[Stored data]
Content starts
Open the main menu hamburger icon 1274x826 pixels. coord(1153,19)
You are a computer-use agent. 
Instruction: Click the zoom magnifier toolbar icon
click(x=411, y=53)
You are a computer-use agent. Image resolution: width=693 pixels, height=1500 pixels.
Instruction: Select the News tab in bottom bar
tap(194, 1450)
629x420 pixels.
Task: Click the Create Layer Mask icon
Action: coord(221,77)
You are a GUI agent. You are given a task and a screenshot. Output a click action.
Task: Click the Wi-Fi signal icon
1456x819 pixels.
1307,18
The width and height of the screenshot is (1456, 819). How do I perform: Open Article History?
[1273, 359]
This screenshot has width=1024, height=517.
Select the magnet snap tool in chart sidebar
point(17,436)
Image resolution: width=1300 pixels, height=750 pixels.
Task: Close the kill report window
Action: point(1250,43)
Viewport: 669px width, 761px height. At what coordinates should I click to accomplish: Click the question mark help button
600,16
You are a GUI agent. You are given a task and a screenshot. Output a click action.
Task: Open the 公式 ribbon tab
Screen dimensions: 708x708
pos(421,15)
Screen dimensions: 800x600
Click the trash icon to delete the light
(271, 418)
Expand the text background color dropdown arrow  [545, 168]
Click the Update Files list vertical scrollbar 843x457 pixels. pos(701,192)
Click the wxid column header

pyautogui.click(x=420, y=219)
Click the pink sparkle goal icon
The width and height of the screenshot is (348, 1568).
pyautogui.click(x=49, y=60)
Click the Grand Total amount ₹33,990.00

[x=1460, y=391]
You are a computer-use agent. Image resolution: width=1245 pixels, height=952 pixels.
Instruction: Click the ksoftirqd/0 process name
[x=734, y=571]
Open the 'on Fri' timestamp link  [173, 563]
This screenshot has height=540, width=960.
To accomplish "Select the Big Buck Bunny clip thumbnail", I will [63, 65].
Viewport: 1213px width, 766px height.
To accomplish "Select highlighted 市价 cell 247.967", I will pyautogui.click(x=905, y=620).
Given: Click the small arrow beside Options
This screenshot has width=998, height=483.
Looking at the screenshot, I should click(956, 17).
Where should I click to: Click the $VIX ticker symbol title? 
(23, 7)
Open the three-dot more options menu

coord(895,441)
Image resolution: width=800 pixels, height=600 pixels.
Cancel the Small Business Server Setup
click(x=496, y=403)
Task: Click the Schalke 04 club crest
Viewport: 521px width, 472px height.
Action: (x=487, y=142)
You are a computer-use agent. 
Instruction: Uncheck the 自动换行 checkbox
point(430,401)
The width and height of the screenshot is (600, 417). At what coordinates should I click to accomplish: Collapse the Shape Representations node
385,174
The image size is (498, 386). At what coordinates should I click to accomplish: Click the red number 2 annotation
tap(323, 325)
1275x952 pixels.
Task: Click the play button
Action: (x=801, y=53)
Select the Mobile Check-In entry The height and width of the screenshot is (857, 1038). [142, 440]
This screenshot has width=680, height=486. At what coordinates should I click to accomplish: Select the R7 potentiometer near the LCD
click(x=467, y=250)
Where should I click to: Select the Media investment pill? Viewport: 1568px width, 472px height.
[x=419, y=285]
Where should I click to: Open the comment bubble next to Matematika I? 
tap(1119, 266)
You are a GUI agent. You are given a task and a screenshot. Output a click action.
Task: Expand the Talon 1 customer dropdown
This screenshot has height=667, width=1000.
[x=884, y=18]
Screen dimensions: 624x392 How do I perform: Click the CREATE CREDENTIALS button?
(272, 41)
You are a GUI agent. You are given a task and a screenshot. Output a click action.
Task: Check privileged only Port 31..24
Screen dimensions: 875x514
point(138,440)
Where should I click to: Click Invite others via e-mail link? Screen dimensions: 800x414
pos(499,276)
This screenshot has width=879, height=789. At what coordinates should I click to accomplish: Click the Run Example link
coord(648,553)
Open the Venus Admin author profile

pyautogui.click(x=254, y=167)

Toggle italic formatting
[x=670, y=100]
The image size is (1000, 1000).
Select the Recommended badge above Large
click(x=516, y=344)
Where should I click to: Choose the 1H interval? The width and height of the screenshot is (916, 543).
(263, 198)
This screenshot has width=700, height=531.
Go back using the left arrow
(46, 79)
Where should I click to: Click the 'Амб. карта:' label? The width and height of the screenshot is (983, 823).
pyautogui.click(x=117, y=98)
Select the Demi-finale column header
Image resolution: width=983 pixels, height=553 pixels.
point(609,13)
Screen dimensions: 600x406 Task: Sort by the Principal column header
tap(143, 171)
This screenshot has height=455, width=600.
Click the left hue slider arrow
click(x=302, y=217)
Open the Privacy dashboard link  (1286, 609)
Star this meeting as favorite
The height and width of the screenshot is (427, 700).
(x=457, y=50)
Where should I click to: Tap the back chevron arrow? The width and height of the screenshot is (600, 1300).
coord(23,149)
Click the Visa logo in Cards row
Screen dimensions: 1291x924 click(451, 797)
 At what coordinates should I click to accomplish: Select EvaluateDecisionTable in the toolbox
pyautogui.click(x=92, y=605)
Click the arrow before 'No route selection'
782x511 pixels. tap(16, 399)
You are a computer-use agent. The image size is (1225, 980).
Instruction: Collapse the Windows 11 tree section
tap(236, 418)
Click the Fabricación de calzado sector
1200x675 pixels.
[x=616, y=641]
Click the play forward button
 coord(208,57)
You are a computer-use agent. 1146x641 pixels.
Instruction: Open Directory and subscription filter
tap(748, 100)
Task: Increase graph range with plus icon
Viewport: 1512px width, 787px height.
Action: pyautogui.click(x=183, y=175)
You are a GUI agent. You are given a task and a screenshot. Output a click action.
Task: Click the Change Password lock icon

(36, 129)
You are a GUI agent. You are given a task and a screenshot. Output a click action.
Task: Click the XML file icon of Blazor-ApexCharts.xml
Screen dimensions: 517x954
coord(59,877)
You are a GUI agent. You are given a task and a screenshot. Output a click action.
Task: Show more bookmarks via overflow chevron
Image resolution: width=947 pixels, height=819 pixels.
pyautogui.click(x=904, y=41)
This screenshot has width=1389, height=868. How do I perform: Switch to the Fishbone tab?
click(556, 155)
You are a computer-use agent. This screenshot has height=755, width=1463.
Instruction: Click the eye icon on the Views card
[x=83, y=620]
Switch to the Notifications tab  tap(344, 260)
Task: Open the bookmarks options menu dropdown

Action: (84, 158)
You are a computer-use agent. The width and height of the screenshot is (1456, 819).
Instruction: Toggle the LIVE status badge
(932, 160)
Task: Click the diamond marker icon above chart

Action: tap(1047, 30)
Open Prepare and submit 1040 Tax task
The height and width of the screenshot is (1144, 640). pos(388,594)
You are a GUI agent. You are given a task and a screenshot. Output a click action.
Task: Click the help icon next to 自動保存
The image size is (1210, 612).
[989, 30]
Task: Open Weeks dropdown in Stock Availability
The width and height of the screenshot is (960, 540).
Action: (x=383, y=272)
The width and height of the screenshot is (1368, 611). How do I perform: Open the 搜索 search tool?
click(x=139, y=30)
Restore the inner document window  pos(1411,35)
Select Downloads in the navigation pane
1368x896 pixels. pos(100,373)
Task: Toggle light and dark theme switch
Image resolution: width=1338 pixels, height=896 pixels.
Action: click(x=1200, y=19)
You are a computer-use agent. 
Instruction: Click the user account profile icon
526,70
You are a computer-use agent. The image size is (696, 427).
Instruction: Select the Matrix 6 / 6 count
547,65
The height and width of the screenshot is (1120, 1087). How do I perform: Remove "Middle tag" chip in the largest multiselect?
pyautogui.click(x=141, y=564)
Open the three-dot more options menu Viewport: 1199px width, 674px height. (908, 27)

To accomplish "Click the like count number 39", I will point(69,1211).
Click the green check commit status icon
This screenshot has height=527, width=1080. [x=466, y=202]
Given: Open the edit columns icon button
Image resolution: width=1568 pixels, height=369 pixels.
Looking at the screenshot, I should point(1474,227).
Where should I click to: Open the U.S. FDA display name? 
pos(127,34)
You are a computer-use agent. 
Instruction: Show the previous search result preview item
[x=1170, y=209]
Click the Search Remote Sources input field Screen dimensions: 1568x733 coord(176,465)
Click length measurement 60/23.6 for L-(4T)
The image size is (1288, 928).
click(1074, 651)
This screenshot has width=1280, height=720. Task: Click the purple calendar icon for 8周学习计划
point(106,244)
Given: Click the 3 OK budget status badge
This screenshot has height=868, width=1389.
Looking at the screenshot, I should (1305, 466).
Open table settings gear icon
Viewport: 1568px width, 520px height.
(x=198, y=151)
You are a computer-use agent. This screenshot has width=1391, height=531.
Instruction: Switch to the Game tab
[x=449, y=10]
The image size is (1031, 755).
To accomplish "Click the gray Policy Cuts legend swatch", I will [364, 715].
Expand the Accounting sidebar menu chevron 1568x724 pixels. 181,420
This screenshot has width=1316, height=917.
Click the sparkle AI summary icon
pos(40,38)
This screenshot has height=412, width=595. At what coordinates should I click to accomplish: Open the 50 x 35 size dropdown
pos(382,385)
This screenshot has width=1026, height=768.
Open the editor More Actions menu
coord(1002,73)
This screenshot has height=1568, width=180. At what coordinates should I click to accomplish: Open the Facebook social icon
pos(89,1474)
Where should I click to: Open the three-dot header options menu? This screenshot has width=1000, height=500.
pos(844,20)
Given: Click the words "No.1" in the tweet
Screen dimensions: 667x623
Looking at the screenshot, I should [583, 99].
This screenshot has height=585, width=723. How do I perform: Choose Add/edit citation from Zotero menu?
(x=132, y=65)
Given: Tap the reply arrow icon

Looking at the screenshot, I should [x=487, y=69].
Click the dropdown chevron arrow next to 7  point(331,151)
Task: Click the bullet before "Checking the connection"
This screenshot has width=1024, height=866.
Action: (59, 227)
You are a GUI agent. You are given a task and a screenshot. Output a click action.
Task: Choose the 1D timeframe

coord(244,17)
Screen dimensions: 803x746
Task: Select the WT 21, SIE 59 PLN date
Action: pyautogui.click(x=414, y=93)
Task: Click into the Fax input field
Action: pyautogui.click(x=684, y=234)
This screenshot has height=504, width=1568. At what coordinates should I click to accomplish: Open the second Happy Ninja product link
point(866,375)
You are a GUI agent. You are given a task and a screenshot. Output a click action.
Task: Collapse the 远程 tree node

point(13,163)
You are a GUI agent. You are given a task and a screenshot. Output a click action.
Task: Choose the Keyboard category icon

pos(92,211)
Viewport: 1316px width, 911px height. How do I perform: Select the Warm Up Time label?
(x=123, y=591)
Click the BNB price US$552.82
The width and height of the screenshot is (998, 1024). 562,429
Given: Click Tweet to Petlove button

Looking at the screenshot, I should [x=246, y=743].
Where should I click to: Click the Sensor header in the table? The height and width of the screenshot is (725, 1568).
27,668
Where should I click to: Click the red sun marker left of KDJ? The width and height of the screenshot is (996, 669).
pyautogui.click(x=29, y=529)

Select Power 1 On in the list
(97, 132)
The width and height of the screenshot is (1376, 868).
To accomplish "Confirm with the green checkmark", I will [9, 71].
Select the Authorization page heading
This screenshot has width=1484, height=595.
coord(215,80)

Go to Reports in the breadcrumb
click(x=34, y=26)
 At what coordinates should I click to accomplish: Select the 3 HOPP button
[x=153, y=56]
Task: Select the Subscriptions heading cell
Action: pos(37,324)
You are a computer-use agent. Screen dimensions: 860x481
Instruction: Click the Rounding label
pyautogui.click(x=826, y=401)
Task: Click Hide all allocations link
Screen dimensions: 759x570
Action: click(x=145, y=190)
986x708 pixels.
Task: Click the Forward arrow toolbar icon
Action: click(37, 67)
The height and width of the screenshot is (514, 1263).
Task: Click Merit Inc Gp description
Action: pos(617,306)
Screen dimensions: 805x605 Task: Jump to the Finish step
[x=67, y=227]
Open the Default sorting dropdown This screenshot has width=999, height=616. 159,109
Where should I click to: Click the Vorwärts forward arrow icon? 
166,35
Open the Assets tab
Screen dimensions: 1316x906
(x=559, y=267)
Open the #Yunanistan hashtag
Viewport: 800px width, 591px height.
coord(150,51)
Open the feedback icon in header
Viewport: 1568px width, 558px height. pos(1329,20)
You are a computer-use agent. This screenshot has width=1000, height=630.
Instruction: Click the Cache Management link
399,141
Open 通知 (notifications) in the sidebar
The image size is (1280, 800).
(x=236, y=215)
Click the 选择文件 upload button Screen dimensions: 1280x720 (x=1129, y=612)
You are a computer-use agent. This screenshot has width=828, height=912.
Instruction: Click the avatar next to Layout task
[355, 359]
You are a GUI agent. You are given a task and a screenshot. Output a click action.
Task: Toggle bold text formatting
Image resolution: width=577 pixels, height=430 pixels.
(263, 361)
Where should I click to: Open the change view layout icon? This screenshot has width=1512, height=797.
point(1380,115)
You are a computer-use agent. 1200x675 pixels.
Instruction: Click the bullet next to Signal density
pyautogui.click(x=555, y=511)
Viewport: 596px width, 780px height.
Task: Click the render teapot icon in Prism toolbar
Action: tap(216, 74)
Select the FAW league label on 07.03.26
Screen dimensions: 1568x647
Content ends
#### [Required action]
Start with the line above that contains "Viewport: 521px width, 472px height." and stop after the line that contains "Select the Mobile". Output those lines exactly, and only those.

#### [Result of the task]
Viewport: 521px width, 472px height.
Action: (x=487, y=142)
You are a computer-use agent. 
Instruction: Uncheck the 自动换行 checkbox
point(430,401)
The width and height of the screenshot is (600, 417). At what coordinates should I click to accomplish: Collapse the Shape Representations node
385,174
The image size is (498, 386). At what coordinates should I click to accomplish: Click the red number 2 annotation
tap(323, 325)
1275x952 pixels.
Task: Click the play button
Action: (x=801, y=53)
Select the Mobile Check-In entry The height and width of the screenshot is (857, 1038). [142, 440]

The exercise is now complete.